ETHNOPHARMACOLOGICAL RELEVANCE: Dendrobium aurantiacum var. denneanumis widespread in southern China, locally known as "Shihu", "Huangcao" or "Fengdou", has long been used in traditional Chinese medicine for antipyretic, immunomodulatory, anti-aging effects and eye benefiting. AIM OF THIS STUDY: To investigate the effects of gigantol extracted from the stem of D. aurantiacum var. denneanum on the formation of galactose-induced cataractogenesis and the potential mechanisms underlying these effects. MATERIALS AND METHODS:Cataract lens models were induced by d-galactose both in vitro and in vivo. The transparency of the rat lenses in vitro and in vivo was observed with an anatomical microscope and a slit lamp microscope. The differential protein and action targets of gigantol were determined and compared among the control group, model group, and gigantol group using two-dimensional electrophoresis and mass spectrometry (MS). Enzyme kinetics was used to show the ability of gigantol to respress aldose reductase (AR) and inducible nitric oxide synthase (iNOS). Quantitative real-time PCR (RT-qPCR). was used to detect repression of the expression of AR and iNOS genes. Molecular docking and dynamic simulation were used to predict the interaction points and combination patterns between gigantol, AR, and iNOS. RESULTS:Gigantol was found to prevent galactose-induced damage to the rat lenses both in vitro and in vivo, to delay lens turbidity, and to keep the lenses transparent. Differential proteomes, MS, and RT-qPCR showed AR and iNOS to be the target proteins of gigantol.
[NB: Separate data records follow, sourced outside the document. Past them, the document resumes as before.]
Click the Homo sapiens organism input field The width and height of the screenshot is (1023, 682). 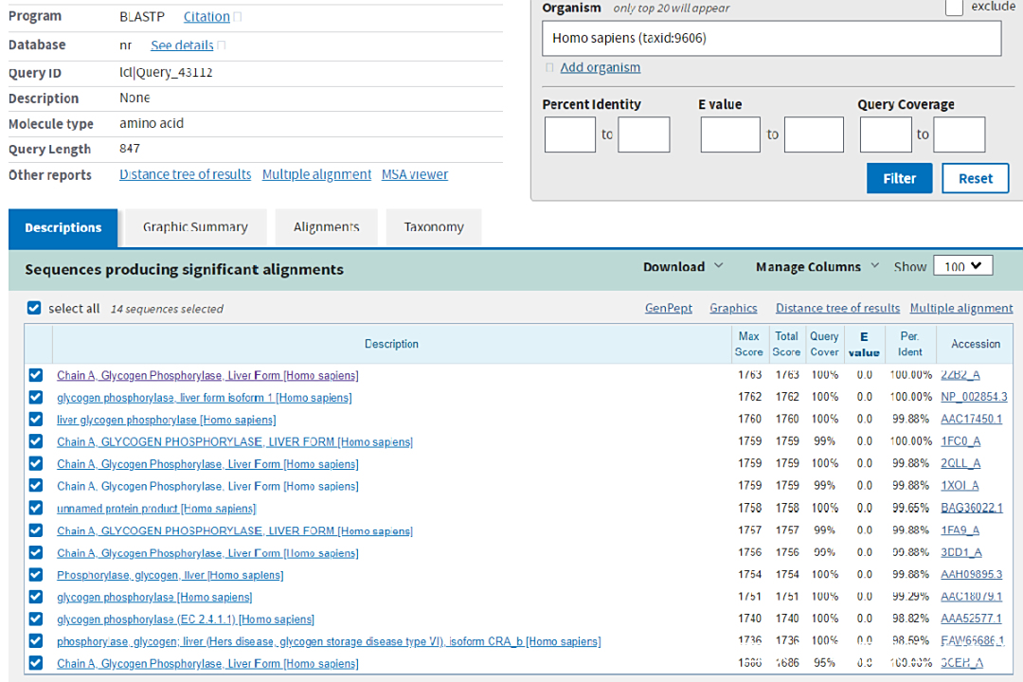[771, 39]
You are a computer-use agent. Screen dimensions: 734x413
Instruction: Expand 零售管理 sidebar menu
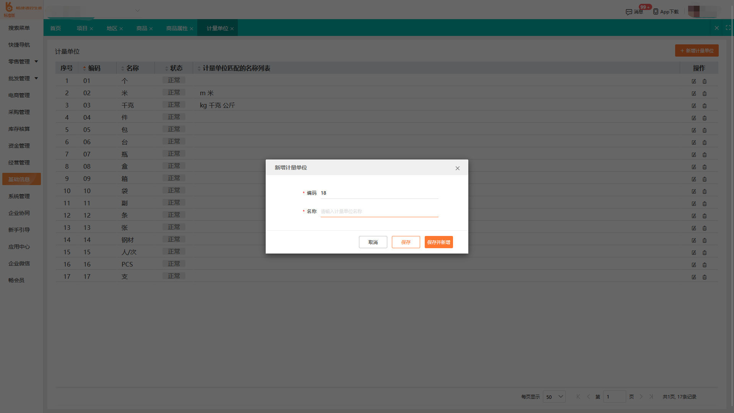click(x=20, y=62)
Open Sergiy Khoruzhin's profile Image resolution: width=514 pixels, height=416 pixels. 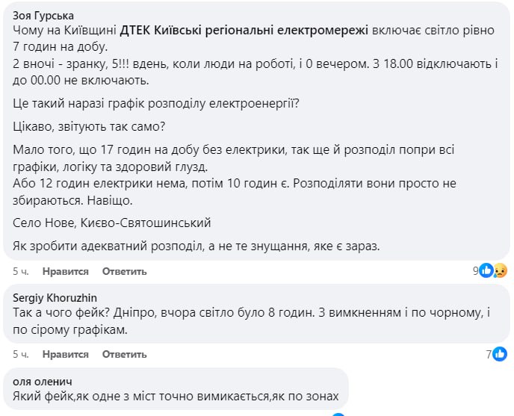tap(55, 297)
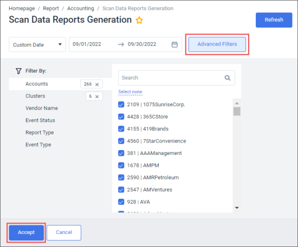The image size is (298, 247).
Task: Click the scrollbar down arrow
Action: click(x=237, y=208)
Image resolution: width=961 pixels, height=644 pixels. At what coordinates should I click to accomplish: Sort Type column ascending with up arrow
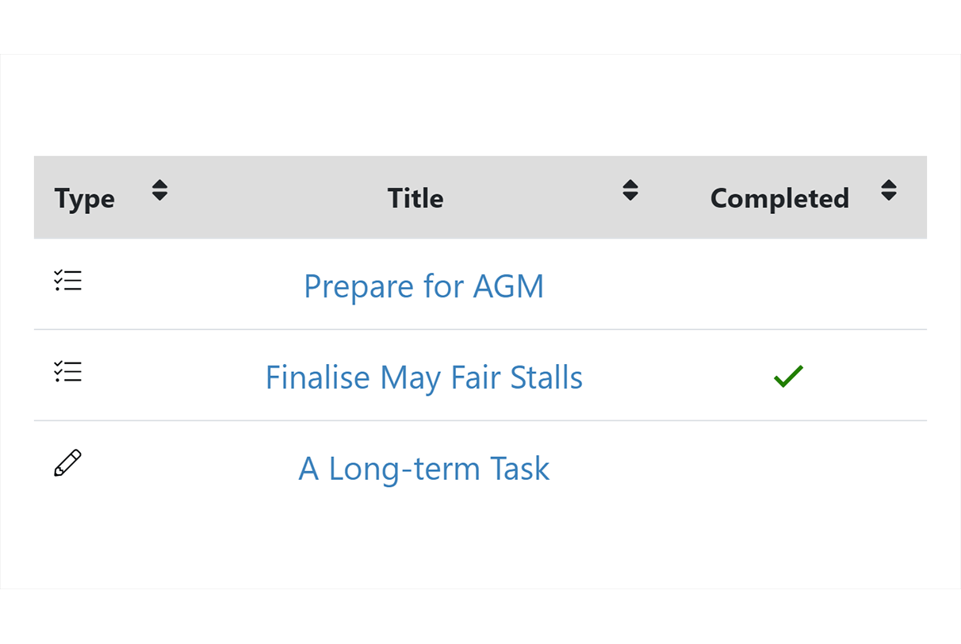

Gigantol reduced the galactose-induced AR and iNOS mRNA expression by 51.2% and 60.9%, respectively. The IC50 of gigantol for inhibition of AR and iNOS activities were 65.67 μg/mL and 8.768 μg/mL, respectively. Gigantol-AR binding sites were Trp111, His110, Tyr48, and Trp20, and gigantol-iNOS binding sites were Ile195 and Gln257. The main forms of interaction were hydrophobic forces, hydrogen bonds, and van der Waals forces. CONCLUSION:Gigantol extracted from D. aurantiacum var. denneanum was found to inhibit galactose-induced formation of cataracts through repression of the gene expression and activity of AR and iNOS.